  5. Pythagorean

    Pythagorean 4,483
    Gold Member

    I would also like to note that there's an interesting contradiction between physics and music perception. In music, four fifths are equal to two octaves plus a major third (as music is handled in fractions, and the fractions add up nicely this way). Musically, they both add up to the same note.

    However, physically (or mathematically) it depends on what tuning system you use. If you stick to the fractional view of music, you actually find that the two different intervals add up to a slightly different pitch. The ratio between the different pitches is called a syntonic comma.

    It turns out there will always be imperfections, no matter what tuning you use, but the common modern approach is equal temperament, which basically spreads that error about all the notes in the 12-tone scale so that the two different intervals add up to exactly the same mathematical frequency. Before, people used just tuning (the fractional approach) which seemed to make more sense at the reductionist (single interval) level because each interval of notes were part of the harmonic series, but ended up producing that ugly syntonic comma in the bigger series.
  6. Greg Bernhardt

    Staff: Admin

  7. That was started by me too. There I was looking at a psychological level. In this thread I am looking for a more mathematical and deeper answer. Amazing how music brought me to math!
  8. atyy

    atyy 11,185
    Science Advisor

    I think it's a very interesting question. A few quick thoughts:

    1) We only identify the octave as "the same" for frequencies above about 100 Hz. Metronomes ticking at 2 and 4 Hz sound "different" to us.

    2) There are many other "identities" in our perception, of which it is tempting to think of the octave identity as one of them. For example, the pitch of complex tones in which eg. {600, 800, 1000 Hz} has the same pitch as a 200 Hz tone.

    3) Some of these properties are found in nonlinear dynamical systems. For example

    Cartwright J. H. E.; González, D. L.; Piro, O.
    Physical Review Letters 82, 5389-5392 (1999)

    Cartwright's paper is beautiful, getting both perceptual effects known as the "first and second pitch shifts". However, we don't know if this is the mechanism in our brains.

    4) There are intriguing hints in "The maximally enhanced response occurred when the first tone was either ~1 octave below or above the probe tone. This finding is in good agreement with a recent study on the frequency dependence of response enhancement in monkey auditory cortex (Brosch et al., 1999). The importance of octave relations in tone sequences for the induction of response enhancement is unclear but may relate to issues of spectral contrast enhancement in sequential stimuli beyond the range of critical bands."

    5) Not free, and I haven't read it, but these guys are generally superb:
    Last edited: Aug 23, 2013
  9. Pythagorean

    Pythagorean 4,483
    Gold Member

    I think that's out of place though. You're talking about beat. At each beat, the metronome still makes higher frequency tones that are audibly perceptive (>20 Hz). The discussion of octaves pertains to tone, not beat.
  10. atyy

    atyy 11,185
    Science Advisor

    It's relevant in the sense that for a continuous change in physical parameter, we perceive a qualitative change in percept from pitch to rhythm. Presumably the biological mechanisms for pitch should show a similar change in output behaviour over the same range of input frequency.
  11. Avi,

    i am still having some trouble finding time to respond well.

    about our logarithmic perception of either amplitude or frequency, ask yourself what would happen if our perception was linear. if it was linear an "octave" (or whatever unit name you want to give it) would represent a fixed number of Hz. or a dB would represent a fixed amount of amplitude. that would lead to the inevitable "why is an octave = 100Hz? what's so special about 100Hz?" (to which the answer is that it ain't special because our perception of any physical quantity is not like that at all).

    second, think about what makes two notes sound "consonant" (as opposed to "dissonant"). it has something to do with the frequency ratios (draw some conclusions from that).

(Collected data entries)
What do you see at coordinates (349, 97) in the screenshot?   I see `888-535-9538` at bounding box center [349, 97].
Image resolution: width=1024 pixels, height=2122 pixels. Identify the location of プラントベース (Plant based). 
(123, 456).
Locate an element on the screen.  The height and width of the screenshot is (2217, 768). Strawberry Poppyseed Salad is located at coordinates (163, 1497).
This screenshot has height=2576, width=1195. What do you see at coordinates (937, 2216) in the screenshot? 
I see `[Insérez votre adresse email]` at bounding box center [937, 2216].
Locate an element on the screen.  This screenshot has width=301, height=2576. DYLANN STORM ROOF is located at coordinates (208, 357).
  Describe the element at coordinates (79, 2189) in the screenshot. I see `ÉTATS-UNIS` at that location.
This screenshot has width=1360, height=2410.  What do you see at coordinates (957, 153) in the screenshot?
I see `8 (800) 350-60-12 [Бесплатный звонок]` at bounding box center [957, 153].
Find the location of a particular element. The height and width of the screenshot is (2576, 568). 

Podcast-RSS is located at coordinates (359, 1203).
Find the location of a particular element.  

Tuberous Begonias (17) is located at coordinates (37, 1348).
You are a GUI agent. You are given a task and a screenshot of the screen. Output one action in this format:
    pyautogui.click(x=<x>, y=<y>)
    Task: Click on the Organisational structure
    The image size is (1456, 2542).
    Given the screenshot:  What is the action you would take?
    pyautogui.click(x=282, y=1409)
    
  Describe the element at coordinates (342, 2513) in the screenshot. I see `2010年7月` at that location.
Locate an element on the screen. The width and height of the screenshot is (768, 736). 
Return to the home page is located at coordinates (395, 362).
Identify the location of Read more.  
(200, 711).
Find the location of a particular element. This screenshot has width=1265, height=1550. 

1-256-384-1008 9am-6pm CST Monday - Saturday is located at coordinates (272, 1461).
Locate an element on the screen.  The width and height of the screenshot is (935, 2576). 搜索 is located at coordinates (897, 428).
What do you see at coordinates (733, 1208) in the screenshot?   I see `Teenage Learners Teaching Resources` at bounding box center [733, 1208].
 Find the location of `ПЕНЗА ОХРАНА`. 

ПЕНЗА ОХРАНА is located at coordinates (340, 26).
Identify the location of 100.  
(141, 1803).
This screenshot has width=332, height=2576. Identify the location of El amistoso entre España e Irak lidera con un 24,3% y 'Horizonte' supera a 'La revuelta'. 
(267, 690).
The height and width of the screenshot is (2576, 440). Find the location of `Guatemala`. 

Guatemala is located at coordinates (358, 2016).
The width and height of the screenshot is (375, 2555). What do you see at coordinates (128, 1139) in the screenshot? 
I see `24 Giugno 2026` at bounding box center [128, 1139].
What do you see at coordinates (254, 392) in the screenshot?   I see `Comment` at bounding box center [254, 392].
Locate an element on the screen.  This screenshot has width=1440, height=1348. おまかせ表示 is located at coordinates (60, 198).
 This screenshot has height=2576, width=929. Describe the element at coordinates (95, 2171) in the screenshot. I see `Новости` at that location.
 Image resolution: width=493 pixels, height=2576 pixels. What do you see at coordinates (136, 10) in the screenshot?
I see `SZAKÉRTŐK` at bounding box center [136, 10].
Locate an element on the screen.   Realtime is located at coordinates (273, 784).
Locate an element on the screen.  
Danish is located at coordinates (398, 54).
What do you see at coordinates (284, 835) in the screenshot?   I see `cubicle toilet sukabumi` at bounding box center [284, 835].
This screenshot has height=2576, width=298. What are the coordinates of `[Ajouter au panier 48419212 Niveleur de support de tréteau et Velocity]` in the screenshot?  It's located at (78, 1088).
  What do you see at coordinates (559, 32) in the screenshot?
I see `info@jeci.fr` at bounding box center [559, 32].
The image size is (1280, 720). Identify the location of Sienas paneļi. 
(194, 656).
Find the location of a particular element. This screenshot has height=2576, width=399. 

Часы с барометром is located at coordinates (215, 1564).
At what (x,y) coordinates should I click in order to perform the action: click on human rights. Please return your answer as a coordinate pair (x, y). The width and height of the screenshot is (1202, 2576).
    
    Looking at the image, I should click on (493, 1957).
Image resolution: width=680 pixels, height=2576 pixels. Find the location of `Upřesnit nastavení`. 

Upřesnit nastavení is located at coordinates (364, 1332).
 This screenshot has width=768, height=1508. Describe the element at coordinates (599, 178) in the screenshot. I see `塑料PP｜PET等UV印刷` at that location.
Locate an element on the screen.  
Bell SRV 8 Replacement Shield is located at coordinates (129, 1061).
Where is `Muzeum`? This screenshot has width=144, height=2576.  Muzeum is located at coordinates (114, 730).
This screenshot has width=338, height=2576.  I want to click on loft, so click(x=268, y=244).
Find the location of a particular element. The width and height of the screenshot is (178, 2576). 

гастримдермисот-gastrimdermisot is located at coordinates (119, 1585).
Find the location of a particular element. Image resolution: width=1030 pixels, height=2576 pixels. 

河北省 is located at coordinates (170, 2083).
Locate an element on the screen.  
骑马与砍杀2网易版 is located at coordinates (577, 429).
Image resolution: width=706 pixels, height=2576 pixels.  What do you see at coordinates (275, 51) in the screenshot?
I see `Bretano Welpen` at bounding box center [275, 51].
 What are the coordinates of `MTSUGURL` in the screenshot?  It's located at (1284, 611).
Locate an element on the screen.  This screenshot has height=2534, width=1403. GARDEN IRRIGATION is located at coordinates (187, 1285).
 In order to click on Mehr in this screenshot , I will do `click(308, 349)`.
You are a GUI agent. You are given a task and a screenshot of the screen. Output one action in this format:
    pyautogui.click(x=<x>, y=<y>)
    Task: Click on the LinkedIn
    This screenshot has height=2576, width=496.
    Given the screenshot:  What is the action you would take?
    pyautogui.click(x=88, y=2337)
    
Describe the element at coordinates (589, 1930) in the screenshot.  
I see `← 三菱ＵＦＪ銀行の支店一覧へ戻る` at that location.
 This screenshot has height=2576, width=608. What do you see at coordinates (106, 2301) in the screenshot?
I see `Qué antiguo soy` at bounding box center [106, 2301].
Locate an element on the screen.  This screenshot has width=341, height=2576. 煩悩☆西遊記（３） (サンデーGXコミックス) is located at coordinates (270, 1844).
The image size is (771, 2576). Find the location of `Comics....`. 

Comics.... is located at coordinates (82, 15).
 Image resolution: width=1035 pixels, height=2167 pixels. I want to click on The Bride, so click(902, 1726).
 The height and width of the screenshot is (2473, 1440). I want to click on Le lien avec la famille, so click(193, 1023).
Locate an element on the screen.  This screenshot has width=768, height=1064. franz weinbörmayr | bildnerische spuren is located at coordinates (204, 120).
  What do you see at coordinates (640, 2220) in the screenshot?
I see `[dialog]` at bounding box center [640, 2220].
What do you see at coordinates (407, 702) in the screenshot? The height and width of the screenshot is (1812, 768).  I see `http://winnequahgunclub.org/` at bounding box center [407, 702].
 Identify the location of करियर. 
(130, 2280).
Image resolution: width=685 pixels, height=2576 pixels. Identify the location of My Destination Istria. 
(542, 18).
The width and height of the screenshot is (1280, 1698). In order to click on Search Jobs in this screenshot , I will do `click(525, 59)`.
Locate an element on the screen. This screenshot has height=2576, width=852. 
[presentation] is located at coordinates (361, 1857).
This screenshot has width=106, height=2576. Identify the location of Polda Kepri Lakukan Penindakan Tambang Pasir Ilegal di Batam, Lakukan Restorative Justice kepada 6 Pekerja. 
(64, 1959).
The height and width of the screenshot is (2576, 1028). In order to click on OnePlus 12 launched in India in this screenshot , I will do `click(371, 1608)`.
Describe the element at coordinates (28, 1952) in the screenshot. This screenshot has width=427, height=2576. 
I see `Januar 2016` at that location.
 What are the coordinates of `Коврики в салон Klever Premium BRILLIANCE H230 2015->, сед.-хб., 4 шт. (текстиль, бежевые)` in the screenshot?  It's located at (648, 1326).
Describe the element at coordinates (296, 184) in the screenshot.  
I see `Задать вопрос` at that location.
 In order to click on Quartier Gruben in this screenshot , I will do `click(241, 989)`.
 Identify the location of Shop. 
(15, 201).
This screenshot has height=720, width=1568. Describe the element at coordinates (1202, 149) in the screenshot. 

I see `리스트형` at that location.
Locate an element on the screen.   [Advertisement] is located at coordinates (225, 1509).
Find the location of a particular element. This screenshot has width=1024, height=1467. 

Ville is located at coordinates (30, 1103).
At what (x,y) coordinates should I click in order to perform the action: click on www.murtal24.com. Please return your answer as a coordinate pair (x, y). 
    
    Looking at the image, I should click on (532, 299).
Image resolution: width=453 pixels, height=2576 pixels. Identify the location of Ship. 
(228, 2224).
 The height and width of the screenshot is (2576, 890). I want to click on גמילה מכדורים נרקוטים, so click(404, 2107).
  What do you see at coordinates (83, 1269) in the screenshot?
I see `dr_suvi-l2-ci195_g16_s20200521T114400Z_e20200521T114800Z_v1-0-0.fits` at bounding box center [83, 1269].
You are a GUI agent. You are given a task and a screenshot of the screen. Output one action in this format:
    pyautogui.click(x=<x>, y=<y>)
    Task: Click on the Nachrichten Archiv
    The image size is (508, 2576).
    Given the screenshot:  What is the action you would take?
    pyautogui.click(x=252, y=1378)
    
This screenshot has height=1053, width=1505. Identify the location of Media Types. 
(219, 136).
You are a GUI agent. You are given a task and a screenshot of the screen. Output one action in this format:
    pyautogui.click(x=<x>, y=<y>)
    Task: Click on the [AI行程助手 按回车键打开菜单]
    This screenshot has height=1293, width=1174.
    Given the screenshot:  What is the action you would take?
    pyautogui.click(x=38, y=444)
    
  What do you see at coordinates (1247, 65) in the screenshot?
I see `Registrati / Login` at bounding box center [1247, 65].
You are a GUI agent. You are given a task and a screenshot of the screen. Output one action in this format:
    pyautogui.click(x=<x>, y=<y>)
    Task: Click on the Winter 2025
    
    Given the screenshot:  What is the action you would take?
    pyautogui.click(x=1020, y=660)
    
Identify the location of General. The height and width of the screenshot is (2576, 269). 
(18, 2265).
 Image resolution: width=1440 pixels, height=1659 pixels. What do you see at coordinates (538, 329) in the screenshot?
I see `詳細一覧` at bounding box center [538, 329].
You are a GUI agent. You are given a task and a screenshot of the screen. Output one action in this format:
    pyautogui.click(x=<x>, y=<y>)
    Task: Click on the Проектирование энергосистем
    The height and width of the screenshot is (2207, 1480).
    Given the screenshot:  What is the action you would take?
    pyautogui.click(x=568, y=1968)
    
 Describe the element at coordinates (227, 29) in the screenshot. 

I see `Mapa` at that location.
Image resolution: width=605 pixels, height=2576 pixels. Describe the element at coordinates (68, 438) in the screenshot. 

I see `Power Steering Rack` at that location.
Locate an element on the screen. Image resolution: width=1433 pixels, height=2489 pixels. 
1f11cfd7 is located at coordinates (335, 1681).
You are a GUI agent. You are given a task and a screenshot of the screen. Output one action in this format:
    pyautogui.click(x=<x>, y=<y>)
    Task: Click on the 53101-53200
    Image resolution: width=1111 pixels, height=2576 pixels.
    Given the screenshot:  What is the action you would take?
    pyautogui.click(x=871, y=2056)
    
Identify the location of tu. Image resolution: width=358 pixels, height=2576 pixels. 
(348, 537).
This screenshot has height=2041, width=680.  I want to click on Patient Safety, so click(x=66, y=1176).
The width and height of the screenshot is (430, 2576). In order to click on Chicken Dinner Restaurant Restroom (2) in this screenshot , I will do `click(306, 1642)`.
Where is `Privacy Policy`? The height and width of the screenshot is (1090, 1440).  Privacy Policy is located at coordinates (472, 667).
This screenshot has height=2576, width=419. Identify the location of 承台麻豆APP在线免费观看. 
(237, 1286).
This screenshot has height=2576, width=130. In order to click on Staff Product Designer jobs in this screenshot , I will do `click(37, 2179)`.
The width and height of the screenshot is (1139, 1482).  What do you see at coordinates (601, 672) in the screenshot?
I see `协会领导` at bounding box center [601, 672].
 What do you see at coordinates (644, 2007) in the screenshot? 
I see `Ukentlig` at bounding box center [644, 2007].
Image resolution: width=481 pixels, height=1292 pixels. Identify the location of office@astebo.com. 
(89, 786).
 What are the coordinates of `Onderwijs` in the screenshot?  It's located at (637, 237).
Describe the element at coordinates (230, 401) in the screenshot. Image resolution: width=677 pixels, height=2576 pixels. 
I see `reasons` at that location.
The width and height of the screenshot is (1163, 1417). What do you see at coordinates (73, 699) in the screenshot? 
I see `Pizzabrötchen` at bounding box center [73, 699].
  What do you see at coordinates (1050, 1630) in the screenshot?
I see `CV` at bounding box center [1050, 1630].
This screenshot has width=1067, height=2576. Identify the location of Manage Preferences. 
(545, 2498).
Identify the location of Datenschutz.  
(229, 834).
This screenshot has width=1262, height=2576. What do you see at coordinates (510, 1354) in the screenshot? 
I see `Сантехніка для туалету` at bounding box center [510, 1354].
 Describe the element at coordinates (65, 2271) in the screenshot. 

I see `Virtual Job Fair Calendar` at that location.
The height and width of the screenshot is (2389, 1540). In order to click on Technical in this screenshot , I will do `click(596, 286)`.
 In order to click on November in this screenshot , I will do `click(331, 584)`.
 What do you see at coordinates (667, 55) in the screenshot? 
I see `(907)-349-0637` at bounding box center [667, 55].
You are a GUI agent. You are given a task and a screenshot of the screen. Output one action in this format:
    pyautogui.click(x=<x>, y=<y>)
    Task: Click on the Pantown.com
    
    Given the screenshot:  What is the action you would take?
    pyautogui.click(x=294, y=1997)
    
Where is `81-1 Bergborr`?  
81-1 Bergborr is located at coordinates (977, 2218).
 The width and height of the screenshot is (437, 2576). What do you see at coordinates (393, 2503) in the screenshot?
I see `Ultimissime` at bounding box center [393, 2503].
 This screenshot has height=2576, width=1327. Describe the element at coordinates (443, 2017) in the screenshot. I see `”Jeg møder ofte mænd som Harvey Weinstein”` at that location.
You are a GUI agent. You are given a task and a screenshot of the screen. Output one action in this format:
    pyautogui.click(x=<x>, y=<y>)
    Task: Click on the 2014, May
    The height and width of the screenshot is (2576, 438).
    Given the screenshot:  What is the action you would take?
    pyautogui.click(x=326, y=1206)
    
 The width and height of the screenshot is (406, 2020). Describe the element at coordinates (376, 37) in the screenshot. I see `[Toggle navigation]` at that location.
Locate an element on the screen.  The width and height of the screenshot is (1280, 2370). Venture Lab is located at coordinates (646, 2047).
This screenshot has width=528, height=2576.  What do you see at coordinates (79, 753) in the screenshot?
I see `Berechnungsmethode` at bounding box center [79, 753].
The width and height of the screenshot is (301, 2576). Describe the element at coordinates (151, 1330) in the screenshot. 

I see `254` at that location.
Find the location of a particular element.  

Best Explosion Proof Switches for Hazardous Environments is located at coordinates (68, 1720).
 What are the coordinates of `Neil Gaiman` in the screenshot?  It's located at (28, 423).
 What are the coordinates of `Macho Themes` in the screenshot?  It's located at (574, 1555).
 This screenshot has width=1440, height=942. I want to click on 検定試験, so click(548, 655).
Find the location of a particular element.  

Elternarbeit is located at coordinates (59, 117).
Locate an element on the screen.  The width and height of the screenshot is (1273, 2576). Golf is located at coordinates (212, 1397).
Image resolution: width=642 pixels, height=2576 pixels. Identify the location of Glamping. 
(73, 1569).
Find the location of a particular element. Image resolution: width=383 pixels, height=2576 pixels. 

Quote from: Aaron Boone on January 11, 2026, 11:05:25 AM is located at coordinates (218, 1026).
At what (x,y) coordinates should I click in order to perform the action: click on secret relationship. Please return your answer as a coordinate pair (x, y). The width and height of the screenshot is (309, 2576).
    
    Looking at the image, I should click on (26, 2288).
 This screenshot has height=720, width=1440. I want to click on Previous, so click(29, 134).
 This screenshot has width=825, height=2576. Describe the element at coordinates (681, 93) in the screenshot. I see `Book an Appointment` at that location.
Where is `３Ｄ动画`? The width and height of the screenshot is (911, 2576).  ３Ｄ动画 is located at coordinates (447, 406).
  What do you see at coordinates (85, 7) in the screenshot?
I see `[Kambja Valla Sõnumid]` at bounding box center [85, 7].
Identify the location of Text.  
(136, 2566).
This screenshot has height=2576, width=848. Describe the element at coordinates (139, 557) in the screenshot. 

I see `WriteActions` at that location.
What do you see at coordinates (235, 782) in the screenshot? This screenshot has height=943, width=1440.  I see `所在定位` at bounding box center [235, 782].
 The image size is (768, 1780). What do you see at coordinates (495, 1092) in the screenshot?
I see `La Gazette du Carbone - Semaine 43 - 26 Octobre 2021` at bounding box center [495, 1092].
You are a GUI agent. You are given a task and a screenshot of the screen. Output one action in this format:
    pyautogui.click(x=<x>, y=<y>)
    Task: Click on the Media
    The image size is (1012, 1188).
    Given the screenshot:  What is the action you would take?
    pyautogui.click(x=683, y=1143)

What you will do:
1. Based on the forum thread, answer yes or no to each statement below and quote the words from the thread that decide it.
(a) Equal temperament spreads the tuning error across all the notes of the 12-tone scale.
(b) We identify the octave as "the same" only for frequencies below about 100 Hz.
(c) A complex tone of {600, 800, 1000 Hz} has the same pitch as a 400 Hz tone.
2. Echo the stretch of the forum thread from "5) Not free, and" through "of input frequency.".
The records are separate material from the forum thread.

Task-by-task results:
1.
(a) Yes: "which basically spreads that error about all the notes in the 12-tone scale"
(b) No: "We only identify the octave as "the same" for frequencies above about 100 Hz."
(c) No: "has the same pitch as a 200 Hz tone"

2.
5) Not free, and I haven't read it, but these guys are generally superb:
    Last edited: Aug 23, 2013
  9. Pythagorean

    Pythagorean 4,483
    Gold Member

    I think that's out of place though. You're talking about beat. At each beat, the metronome still makes higher frequency tones that are audibly perceptive (>20 Hz). The discussion of octaves pertains to tone, not beat.
  10. atyy

    atyy 11,185
    Science Advisor

    It's relevant in the sense that for a continuous change in physical parameter, we perceive a qualitative change in percept from pitch to rhythm. Presumably the biological mechanisms for pitch should show a similar change in output behaviour over the same range of input frequency.